We hear much of Eastern thought; but we have hardly been introduced to Eastern thinkers, and to the diversity of Eastern schools; and for the East the same is true of the West—Eastern thinkers no more think of Western philosophers apart from Western scientists, than Western thinkers think of Middle Eastern philosophers after Averroës. There is no door into philosophy by way of culture. The substance of philosophy is as much above culture as is the phenomenon of language.
Only a fool throws over East for West—or West for East, or any other recombination of regions and heritages. Only a fool lets his birth, the accidents of blood or language or geography, dictate a taste prevailing over thought. The West has but lately learned that it is not the only spring; nor, it must learn, is it only a drain for all the waters of the world. It is a spring among springs, and as the basin world fills all waters must mix. This is the only real meaning of the word humanism, the only one an Erasmus would recognize. It may be called cultural imperialism; if so, it is an unprecedented mutual conquest—all conquered and none conquerers.

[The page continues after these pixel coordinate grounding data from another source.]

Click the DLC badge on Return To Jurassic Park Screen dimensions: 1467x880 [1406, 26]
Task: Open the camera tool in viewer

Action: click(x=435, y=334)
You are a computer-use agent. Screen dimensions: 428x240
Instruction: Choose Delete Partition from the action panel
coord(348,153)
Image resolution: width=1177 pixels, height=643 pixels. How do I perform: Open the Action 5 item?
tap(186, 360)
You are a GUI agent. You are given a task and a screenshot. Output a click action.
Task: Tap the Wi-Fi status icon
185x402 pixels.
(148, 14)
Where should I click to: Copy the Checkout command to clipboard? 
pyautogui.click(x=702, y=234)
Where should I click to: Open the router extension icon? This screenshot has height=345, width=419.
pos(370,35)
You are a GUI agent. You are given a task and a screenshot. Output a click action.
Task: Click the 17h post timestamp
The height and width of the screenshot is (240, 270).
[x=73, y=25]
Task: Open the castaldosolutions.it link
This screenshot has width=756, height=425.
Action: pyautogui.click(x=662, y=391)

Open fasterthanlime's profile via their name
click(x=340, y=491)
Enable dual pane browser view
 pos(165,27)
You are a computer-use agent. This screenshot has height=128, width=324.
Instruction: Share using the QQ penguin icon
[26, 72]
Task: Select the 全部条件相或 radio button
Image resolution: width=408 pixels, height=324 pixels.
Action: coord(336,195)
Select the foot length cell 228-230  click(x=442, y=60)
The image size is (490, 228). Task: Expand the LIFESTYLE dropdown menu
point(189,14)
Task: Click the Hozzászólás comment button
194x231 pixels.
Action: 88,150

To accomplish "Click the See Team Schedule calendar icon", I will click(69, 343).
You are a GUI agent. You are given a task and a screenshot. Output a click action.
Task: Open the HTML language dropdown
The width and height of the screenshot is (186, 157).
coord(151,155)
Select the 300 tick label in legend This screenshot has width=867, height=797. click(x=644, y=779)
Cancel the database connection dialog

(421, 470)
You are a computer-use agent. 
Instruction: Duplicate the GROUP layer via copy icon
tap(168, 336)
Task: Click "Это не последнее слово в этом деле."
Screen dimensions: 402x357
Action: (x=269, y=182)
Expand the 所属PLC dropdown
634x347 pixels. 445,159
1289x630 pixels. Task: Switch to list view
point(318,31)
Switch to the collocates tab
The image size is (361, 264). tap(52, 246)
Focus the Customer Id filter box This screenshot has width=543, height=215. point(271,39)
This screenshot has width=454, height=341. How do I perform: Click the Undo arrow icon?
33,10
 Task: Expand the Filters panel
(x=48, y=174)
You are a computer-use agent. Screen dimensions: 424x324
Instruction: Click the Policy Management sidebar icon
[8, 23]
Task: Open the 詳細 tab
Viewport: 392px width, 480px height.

Biologists protest that the idea of race is useless to them, because individuals within races can always be adduced who are as more diverse than typical individuals of different races (though one wonders, if individuals within æras are as or more diverse than across them, is time therefore unreal?). Philosophy will not be ready for a renascence until it has banished unphilosophical categorization by region; until it is generally appreciated that Berkeley is closer to the Madhyamika than Aristotle, that Mo Tzu (the Legalist) is closer to Plato (of the Republic) than to Confucius, that Spinoza is closer to Mullah Sadra than to Kant.